> **DATA EXTRACTS**:

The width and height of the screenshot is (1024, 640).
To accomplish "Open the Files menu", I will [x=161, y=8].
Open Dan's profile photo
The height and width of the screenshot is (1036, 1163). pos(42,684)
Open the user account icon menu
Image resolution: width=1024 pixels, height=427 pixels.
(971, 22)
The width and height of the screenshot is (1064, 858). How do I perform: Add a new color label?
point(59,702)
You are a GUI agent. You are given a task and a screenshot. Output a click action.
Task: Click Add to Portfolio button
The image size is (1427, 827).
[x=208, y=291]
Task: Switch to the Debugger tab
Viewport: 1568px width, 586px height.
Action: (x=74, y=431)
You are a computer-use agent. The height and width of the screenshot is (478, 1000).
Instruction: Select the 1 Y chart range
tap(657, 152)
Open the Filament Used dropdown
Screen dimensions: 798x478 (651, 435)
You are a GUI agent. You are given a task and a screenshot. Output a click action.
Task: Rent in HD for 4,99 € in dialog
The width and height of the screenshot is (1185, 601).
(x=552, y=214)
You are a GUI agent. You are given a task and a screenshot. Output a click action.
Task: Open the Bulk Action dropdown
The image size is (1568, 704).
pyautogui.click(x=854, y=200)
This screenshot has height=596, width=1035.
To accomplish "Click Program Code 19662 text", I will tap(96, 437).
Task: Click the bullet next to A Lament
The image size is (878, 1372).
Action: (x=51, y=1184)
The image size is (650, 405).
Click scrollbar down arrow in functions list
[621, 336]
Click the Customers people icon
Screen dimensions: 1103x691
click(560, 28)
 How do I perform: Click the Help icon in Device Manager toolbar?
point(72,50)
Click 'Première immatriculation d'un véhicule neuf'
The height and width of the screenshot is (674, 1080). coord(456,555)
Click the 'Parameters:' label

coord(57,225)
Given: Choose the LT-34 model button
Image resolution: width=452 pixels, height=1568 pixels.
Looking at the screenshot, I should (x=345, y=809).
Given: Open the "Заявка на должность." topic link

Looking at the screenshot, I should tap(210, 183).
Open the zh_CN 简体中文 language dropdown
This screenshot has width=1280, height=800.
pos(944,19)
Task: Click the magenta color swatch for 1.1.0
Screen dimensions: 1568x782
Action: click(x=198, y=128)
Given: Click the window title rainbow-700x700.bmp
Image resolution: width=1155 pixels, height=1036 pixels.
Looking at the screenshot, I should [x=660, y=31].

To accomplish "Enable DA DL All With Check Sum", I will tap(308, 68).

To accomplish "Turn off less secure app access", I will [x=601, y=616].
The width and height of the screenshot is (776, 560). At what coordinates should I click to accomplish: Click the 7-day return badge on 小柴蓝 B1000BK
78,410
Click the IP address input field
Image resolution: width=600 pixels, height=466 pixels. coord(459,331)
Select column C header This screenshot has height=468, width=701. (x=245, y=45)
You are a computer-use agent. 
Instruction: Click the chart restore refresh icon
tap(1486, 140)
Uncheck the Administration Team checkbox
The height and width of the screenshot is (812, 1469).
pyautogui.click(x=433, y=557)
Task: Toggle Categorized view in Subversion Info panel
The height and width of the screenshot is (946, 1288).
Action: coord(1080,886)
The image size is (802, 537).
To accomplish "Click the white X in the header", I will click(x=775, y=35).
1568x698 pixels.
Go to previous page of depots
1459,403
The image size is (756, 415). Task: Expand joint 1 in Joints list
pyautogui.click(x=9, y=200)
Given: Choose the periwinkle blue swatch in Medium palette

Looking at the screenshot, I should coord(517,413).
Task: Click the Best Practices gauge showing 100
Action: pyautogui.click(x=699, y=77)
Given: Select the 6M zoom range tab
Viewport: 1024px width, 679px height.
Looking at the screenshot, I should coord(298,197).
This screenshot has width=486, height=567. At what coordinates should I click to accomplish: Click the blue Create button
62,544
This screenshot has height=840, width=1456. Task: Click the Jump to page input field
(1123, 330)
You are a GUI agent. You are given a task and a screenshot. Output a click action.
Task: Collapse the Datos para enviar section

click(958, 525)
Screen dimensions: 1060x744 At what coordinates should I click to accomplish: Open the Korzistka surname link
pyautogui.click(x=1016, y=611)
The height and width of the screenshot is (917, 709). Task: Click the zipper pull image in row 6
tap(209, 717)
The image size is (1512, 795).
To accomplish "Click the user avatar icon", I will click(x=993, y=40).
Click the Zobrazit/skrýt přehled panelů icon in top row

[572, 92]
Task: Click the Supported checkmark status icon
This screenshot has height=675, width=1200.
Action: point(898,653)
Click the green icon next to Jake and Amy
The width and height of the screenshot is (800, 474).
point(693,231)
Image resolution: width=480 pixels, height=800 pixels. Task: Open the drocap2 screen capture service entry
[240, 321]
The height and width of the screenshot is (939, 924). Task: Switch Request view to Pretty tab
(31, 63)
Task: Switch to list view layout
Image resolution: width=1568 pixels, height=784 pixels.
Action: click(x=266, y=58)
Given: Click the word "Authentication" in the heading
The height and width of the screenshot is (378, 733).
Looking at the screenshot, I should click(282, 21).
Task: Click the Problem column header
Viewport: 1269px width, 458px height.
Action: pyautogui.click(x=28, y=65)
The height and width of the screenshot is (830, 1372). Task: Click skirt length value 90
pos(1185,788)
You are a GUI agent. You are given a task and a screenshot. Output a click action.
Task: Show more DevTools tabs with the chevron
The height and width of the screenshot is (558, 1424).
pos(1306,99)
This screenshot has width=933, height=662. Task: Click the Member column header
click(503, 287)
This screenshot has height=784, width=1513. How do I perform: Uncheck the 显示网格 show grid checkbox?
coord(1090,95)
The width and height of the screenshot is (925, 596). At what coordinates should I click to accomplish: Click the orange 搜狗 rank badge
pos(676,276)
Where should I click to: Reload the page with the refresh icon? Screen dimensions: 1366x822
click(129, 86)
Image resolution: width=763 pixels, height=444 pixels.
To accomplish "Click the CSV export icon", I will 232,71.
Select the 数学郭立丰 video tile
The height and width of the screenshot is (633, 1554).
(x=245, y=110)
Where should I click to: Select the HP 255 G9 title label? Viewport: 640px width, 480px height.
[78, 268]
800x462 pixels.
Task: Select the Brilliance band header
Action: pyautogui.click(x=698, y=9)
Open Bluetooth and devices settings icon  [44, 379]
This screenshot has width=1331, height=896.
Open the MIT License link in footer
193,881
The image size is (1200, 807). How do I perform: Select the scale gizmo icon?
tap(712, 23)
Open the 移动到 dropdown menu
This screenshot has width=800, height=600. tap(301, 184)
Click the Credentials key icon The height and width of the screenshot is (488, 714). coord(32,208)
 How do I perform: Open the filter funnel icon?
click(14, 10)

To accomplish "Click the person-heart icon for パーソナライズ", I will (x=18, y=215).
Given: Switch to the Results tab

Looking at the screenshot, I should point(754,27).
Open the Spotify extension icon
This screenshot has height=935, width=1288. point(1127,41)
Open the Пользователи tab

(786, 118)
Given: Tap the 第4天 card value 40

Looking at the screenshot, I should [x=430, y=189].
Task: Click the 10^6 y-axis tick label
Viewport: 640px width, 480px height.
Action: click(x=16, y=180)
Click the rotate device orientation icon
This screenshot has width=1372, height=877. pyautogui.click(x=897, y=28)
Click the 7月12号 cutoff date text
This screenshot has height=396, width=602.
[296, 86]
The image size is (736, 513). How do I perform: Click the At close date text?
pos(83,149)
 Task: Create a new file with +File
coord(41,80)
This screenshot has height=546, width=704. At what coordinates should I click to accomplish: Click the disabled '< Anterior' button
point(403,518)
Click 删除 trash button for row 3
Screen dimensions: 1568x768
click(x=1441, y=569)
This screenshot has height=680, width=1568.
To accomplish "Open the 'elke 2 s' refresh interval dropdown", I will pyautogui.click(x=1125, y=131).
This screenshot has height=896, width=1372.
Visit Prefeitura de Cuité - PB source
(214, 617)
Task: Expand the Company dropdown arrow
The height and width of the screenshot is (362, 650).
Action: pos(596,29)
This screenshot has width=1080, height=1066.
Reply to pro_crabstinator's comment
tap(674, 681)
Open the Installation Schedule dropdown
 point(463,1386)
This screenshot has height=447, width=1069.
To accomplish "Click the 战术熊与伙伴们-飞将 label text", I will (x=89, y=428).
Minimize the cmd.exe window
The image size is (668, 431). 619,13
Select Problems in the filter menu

> **BRIEF**: Using the records above, gather all lines where the string "computer" is present.

> **ANSWER BOX**:
You are a computer-use agent. The height and width of the screenshot is (478, 1000).
You are a computer-use agent. 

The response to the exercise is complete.